Sunday’s toll includes 11 victims and five assailants, Ismail Mukhtar Omar said in a tweet late on Sunday, adding, “Security forces lost one, 18 people were injured.”

Militants stormed the high-end Elite Hotel in Lido beach, detonated a car bomb and then opened fire with assault rifles, the latest attack by Al-Shabaab, which has been battling the country’s central government since 2008.

Aamin ambulance services transported at least 43 people injured in the attack to hospitals, its head, Abdikadir Abdirahman, told Reuters on Monday.

The hotel is owned by a lawmaker and former finance minister, Abdullahi Mohamed Nor, and is popular with government officials and members of the Somali diaspora.

Al-Shabaab wants to topple the central government and establish its own rule based on its own strict interpretation of Islamic sharia law.

On Monday, five soldiers were killed after fighters from the group launched a car bomb and gun assault on a Somali military base in the Goofgaduud area, about 30 kilometres from the town of Baidoa in Somalia’s southwest.

Three soldiers were killed when a suicide car bomber rammed the gate to the base, a military officer in Baidoa, Major Mohamed Aden, told Reuters.

Soldiers abandoned the base and Al-Shabaab fighters entered it, planting a booby-trap bomb on the body of one of the dead men, he said. “When soldiers came back to carry the dead, (a) bomb went off from the body of the dead soldier, killing two more soldiers,” Aden added.

Al-Shabaab’s military operations spokesman, Abdiasis Abu Musab, told Reuters the attackers had killed eight soldiers, including the base commander.

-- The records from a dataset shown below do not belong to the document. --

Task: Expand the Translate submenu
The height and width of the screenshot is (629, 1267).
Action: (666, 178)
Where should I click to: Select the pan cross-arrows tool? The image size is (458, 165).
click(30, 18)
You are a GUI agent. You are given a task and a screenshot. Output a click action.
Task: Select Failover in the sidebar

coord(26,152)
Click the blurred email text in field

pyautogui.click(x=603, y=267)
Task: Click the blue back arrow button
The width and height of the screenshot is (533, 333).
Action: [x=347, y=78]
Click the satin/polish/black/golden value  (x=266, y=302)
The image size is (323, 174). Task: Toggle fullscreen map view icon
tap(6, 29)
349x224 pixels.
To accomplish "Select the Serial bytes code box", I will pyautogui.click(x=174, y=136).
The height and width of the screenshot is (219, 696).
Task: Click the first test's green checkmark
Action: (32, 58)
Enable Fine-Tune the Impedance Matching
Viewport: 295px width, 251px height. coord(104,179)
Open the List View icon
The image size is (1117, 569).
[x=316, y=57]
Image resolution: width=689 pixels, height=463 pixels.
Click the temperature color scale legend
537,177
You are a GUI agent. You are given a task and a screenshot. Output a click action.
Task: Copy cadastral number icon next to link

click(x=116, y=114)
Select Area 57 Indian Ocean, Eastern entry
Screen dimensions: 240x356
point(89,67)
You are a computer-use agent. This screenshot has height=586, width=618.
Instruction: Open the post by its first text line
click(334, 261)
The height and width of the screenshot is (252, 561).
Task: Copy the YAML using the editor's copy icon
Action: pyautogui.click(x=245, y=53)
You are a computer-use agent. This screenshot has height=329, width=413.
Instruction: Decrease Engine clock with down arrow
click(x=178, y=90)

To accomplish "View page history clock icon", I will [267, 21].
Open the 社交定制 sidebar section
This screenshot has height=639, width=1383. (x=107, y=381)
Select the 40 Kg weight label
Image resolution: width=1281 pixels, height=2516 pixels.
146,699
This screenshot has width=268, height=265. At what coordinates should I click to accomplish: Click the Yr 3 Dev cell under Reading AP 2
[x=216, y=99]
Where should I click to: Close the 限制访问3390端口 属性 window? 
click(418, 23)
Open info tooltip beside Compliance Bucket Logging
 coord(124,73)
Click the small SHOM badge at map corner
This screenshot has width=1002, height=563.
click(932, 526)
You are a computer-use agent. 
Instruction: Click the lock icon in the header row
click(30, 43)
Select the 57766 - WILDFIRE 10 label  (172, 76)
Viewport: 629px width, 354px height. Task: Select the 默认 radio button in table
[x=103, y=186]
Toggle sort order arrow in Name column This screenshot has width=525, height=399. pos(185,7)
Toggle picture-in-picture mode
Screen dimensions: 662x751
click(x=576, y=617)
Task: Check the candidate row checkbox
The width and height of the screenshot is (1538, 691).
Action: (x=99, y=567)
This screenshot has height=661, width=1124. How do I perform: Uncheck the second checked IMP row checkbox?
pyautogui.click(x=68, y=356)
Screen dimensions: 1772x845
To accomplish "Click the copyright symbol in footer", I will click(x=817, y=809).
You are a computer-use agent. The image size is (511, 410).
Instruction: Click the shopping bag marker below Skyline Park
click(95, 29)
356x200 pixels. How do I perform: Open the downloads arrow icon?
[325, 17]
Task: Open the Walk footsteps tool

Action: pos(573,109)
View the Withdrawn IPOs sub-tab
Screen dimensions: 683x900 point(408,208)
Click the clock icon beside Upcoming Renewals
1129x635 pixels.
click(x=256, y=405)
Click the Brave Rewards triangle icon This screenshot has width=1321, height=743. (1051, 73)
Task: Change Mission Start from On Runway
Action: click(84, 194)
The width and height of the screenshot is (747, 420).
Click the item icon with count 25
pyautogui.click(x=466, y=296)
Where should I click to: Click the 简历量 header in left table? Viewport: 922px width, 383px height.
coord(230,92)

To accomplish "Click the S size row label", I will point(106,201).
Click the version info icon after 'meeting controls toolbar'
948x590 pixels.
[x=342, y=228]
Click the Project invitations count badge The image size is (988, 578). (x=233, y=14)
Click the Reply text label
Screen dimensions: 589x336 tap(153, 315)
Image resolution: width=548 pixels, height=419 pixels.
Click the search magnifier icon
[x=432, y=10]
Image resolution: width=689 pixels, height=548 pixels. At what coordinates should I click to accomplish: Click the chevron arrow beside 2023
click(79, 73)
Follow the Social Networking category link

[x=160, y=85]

Over the years, Al-Shabaab has waged its war through bombings and gun assaults on military and civilian targets like hotels and busy intersections in Mogadishu and across Somalia.

Al-Shabaab has also carried out attacks in neighbouring Kenya and Uganda as revenge for their military deployments in Somalia as part of a regional peace keeping mission.

Somalia has been embroiled in violence since 1991, when clan warlords overthrew leader Mohamed Siad Barre and then turned on each other.